Comprehensive Analysis
An analysis of Merck's past performance over the five fiscal years from 2020 to 2024 reveals a company with strong top-line growth and reliable cash generation, but with inconsistencies in its bottom-line results. During this period, Merck's revenue grew from $41.5 billion to $64.2 billion, a compound annual growth rate (CAGR) of about 11.5%. This growth was largely powered by the continued success of its immuno-oncology drug, Keytruda. While revenue has been impressive, reported earnings per share (EPS) have been choppy, swinging from $2.79 in 2020 to $5.73 in 2022, before collapsing to $0.14 in 2023 due to over $12 billion in merger and restructuring charges, and then recovering to $6.76 in 2024. This highlights that while the core business is growing, strategic decisions have created significant earnings volatility.

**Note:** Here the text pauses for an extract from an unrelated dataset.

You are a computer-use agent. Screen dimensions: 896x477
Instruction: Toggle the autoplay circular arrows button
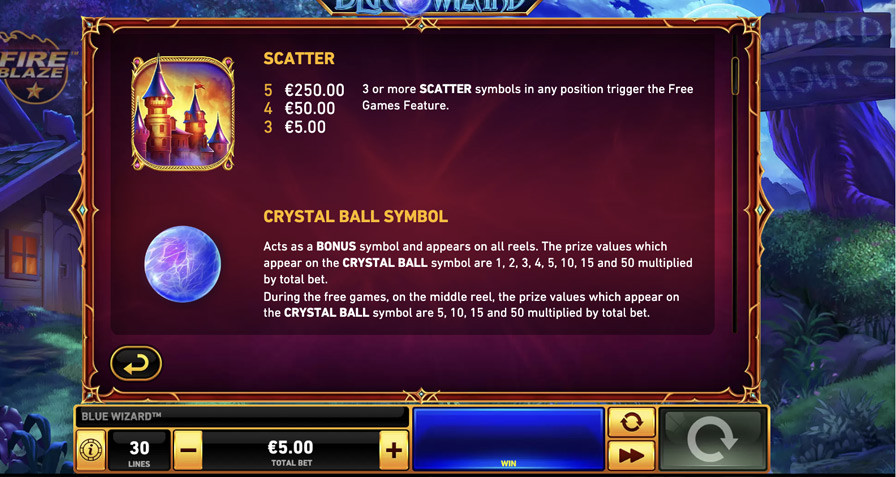click(x=631, y=422)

From a profitability standpoint, Merck's underlying business has been strong. Gross margins have been stable and robust, trending upwards from 71.1% in 2020 to 77.1% in 2024, indicating strong pricing power on its key products. Operating margins, however, reflect the same volatility as its earnings due to the aforementioned charges. Excluding the outlier year of 2023, operating margins showed healthy expansion from 25% to over 38%. Return on Equity (ROE) has typically been excellent, often exceeding 30%, but the metric was rendered meaningless in 2023 when net income was nearly wiped out. This performance contrasts with peers like Eli Lilly, which has shown more consistent growth in both revenue and profitability, while being more stable than Pfizer, which experienced a boom-and-bust cycle.
Merck has a strong track record of generating cash and rewarding shareholders. Operating cash flow has been robust throughout the period, growing from $10.2 billion in 2020 to $21.5 billion in 2024. This has allowed the company to consistently grow its dividend per share from $2.44 to $3.08 over the five years, a key attraction for income-focused investors. The company's total shareholder return (TSR) has been solid, at approximately 9% annualized, outperforming struggling peers like Pfizer but significantly lagging high-flyers like Eli Lilly. Capital allocation has been focused on acquisitions to build a pipeline for a post-Keytruda future, rather than aggressive share buybacks.
In conclusion, Merck's historical record supports confidence in its operational execution and ability to commercialize a blockbuster drug. It has successfully translated this into strong revenue growth and reliable cash returns for shareholders. However, the record also shows a heavy dependence on a single product and earnings figures that have been distorted by strategic M&A. This past performance suggests a reliable, mature pharmaceutical company that has delivered solid, but not market-leading, returns.